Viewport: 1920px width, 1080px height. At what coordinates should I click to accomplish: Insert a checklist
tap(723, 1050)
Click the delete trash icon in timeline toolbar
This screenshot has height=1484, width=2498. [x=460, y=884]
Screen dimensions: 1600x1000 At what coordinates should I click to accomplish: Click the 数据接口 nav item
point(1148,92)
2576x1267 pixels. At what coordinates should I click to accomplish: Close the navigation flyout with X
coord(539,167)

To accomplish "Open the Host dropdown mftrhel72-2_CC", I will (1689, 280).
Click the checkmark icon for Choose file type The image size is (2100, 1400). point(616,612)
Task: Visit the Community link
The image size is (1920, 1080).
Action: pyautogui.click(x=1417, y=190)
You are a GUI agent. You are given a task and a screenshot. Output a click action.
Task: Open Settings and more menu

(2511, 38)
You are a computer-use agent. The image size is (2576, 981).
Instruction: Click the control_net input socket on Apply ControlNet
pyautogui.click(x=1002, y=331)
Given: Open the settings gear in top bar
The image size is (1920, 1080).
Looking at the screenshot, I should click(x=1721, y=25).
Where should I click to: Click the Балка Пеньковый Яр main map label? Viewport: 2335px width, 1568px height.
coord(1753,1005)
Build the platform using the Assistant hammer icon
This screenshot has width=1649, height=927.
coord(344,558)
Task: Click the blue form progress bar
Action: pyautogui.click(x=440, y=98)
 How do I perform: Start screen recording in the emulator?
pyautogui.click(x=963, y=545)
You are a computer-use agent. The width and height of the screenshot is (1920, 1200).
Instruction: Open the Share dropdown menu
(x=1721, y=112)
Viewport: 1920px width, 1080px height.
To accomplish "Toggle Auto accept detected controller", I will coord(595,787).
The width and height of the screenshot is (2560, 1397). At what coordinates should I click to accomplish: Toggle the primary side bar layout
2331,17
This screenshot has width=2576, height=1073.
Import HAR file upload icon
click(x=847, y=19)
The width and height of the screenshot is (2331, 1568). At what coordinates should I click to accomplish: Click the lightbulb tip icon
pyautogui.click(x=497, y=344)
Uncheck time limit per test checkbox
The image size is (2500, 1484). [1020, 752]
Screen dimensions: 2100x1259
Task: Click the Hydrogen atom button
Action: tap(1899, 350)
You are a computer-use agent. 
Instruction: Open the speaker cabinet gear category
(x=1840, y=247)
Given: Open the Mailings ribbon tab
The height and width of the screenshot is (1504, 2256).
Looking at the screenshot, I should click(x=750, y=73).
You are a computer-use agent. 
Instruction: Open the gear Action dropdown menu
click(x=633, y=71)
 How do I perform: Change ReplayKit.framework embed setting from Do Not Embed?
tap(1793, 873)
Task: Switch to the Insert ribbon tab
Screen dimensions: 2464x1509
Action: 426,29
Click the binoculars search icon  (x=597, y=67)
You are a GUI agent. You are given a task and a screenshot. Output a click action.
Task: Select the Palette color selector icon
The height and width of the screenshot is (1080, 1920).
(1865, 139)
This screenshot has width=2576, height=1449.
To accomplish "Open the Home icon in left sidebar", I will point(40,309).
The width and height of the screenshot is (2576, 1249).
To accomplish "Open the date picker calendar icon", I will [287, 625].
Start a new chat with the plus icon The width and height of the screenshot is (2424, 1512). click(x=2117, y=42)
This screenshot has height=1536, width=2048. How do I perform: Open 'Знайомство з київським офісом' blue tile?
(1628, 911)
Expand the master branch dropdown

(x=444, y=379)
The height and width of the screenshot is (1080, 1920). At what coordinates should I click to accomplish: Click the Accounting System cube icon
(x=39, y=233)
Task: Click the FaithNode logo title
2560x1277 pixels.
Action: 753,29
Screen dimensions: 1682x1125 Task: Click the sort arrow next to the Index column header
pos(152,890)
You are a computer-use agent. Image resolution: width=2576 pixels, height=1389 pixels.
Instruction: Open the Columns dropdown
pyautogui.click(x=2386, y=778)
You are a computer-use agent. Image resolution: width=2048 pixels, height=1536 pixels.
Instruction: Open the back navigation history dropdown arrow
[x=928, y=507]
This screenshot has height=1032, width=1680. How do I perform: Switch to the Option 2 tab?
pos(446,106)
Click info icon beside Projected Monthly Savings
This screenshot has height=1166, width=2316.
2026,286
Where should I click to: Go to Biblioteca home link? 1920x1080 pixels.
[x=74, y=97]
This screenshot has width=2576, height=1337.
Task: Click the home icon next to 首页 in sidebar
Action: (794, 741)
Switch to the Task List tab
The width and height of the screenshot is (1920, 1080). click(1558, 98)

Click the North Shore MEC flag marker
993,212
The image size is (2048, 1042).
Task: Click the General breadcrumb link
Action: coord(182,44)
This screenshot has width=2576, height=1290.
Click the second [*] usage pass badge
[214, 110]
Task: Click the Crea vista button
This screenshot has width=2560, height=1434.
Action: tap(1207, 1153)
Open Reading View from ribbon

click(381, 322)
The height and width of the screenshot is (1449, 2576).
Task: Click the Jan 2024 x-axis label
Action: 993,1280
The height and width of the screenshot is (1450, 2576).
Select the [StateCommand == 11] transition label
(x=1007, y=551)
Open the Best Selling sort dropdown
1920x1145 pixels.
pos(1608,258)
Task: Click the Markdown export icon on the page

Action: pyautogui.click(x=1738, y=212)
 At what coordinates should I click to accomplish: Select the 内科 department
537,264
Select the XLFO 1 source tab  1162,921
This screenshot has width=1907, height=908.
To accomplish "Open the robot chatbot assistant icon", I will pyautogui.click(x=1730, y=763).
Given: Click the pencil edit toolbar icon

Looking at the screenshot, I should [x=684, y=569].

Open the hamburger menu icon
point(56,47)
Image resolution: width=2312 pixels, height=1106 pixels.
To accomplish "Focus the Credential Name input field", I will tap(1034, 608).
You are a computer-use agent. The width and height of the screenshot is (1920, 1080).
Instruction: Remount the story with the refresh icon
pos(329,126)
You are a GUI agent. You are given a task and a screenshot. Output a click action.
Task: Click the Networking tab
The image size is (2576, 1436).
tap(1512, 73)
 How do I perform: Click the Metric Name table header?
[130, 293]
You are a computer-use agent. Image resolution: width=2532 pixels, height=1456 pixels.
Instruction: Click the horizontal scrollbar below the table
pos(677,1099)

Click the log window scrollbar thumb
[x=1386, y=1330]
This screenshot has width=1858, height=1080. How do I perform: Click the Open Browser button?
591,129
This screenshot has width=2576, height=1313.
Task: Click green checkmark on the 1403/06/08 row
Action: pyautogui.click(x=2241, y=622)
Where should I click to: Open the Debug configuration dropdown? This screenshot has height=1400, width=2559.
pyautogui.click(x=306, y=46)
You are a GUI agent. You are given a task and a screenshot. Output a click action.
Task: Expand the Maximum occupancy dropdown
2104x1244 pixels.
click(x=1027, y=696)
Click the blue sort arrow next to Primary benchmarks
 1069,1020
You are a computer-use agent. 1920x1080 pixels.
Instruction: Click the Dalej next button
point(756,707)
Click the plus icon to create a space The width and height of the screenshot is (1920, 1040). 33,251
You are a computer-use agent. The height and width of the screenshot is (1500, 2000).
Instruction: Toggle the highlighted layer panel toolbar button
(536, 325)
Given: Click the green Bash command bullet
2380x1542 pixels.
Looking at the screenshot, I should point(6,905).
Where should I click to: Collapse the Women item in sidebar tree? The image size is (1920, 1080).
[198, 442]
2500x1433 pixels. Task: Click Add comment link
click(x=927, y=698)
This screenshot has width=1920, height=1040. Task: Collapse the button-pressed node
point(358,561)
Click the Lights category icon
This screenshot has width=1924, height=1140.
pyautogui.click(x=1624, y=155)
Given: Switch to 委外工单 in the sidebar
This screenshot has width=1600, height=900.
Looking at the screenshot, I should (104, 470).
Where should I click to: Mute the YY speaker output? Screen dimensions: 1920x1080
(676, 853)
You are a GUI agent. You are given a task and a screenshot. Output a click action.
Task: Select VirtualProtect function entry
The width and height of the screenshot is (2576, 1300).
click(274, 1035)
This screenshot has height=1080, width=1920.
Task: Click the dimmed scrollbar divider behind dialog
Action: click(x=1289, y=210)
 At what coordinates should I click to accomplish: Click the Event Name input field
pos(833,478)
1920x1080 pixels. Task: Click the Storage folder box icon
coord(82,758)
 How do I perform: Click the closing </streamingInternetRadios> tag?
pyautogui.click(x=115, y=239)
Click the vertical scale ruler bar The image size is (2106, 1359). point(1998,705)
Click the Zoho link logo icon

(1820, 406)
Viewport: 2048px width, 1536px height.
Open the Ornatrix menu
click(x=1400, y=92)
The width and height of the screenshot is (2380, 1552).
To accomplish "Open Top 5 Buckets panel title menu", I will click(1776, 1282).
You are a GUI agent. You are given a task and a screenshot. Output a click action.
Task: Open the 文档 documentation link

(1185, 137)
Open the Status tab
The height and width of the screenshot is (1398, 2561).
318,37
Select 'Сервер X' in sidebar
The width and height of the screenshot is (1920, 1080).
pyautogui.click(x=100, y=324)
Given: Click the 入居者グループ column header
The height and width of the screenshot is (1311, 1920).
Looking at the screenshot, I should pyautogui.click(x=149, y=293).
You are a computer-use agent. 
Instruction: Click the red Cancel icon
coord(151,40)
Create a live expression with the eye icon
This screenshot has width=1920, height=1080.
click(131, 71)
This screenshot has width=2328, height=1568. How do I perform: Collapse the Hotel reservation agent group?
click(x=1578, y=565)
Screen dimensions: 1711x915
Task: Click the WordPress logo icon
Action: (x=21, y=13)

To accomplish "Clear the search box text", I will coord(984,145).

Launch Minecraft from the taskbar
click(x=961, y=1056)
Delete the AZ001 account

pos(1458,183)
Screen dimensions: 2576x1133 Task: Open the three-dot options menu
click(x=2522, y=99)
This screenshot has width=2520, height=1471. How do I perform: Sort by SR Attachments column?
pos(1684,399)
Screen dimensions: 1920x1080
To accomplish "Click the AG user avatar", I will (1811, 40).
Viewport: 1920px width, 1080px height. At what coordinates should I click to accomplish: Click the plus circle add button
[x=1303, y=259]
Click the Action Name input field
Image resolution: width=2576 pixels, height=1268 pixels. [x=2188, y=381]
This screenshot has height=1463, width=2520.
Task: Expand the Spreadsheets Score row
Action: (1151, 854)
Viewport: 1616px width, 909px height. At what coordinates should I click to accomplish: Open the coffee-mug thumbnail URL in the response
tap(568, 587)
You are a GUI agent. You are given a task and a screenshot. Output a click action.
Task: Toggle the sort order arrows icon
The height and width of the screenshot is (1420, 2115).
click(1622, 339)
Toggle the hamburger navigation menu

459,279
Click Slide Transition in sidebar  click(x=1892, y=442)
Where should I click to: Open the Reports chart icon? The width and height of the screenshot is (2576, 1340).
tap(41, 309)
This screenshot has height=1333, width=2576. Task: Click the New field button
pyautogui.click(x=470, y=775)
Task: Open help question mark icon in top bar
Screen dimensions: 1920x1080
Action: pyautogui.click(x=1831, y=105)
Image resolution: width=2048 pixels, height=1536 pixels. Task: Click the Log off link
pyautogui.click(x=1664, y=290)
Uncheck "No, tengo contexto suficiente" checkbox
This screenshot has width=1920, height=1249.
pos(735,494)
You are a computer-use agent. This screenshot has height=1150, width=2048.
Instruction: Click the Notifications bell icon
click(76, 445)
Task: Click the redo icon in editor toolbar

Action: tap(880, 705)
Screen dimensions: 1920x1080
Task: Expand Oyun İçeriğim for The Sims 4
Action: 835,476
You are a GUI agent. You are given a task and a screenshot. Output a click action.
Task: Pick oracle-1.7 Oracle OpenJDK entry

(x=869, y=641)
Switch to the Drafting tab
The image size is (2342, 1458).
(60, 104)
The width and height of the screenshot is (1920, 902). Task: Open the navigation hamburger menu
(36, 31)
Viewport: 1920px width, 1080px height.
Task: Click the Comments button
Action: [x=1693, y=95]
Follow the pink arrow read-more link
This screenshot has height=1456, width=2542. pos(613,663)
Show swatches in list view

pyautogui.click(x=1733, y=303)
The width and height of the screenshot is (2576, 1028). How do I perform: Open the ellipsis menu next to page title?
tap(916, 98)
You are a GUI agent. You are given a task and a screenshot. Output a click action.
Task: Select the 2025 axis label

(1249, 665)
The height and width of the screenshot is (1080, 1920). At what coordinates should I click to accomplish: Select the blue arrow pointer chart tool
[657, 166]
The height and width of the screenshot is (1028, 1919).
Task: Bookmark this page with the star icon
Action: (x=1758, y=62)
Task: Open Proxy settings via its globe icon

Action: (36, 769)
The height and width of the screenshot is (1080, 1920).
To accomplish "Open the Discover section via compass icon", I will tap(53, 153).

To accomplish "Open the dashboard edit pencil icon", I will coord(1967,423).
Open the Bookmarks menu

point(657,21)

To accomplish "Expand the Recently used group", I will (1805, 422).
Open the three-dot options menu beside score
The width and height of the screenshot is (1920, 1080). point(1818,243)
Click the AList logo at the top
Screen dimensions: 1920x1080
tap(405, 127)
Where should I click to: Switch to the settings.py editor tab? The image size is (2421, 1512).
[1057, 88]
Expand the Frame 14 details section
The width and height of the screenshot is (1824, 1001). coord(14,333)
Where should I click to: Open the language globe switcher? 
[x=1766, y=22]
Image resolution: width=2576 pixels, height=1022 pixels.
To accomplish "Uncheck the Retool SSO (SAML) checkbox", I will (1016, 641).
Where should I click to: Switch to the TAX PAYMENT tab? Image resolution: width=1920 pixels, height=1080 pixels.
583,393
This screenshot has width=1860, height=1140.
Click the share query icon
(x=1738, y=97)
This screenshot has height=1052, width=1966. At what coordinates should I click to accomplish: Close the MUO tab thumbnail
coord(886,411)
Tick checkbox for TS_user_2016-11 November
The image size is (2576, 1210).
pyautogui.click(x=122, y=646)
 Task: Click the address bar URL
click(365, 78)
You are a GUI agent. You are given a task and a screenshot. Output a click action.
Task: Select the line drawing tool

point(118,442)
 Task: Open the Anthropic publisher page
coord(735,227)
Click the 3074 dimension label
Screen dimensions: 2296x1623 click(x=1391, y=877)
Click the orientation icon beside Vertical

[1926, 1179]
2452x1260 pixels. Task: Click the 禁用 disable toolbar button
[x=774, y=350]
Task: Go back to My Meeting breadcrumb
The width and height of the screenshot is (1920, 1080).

INSTRUCTIONS TO FOLLOW = What lines of the material above contain "search"? Return each of them.

WRITTEN ANSWER =
Click the binoculars search icon  (x=597, y=67)
To accomplish "Clear the search box text", I will coord(984,145).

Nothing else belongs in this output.